• [ACTIVITY] Please reproduce exactly the line that carries "You are a computer-use agent. Screen" and all remaining lines through the last line of the data, and write nothing else.

• [RECORDED DATA]
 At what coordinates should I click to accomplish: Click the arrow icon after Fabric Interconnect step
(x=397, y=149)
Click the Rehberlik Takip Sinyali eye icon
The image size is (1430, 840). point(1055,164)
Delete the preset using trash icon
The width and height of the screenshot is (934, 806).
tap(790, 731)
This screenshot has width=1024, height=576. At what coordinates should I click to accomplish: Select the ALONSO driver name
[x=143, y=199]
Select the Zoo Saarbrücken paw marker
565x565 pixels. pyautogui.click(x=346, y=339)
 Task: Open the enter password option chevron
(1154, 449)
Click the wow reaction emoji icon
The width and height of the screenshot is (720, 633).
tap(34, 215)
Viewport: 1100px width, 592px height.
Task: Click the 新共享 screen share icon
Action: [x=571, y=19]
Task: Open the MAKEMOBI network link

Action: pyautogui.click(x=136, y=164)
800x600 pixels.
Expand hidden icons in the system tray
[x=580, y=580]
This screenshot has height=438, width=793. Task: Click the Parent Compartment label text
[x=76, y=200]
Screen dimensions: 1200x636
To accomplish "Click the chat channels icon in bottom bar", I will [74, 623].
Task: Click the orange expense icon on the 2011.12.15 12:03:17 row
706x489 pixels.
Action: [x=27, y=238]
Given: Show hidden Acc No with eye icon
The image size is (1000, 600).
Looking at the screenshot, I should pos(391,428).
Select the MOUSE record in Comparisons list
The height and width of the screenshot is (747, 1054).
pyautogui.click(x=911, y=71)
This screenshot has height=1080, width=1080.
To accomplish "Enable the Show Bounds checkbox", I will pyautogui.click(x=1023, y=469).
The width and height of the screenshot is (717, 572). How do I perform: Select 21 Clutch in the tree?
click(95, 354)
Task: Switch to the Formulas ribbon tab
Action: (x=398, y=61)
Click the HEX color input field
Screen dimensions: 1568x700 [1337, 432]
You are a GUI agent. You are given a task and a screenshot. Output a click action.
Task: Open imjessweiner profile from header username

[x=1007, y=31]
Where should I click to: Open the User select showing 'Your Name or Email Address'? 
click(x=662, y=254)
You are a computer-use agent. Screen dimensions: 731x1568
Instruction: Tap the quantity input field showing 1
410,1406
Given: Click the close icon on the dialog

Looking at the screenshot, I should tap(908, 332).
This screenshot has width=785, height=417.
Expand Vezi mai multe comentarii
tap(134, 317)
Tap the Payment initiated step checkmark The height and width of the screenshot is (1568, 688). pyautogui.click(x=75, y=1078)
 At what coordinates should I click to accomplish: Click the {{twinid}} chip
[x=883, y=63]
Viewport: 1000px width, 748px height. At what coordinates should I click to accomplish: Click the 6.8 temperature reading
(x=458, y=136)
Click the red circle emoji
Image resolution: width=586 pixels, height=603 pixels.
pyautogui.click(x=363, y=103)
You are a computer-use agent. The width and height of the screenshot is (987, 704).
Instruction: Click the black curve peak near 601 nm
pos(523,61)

• [EXPECTED OUTPUT]
You are a computer-use agent. Screen dimensions: 731x1568
Instruction: Tap the quantity input field showing 1
410,1406
Given: Click the close icon on the dialog

Looking at the screenshot, I should tap(908, 332).
This screenshot has width=785, height=417.
Expand Vezi mai multe comentarii
tap(134, 317)
Tap the Payment initiated step checkmark The height and width of the screenshot is (1568, 688). pyautogui.click(x=75, y=1078)
 At what coordinates should I click to accomplish: Click the {{twinid}} chip
[x=883, y=63]
Viewport: 1000px width, 748px height. At what coordinates should I click to accomplish: Click the 6.8 temperature reading
(x=458, y=136)
Click the red circle emoji
Image resolution: width=586 pixels, height=603 pixels.
pyautogui.click(x=363, y=103)
You are a computer-use agent. The width and height of the screenshot is (987, 704).
Instruction: Click the black curve peak near 601 nm
pos(523,61)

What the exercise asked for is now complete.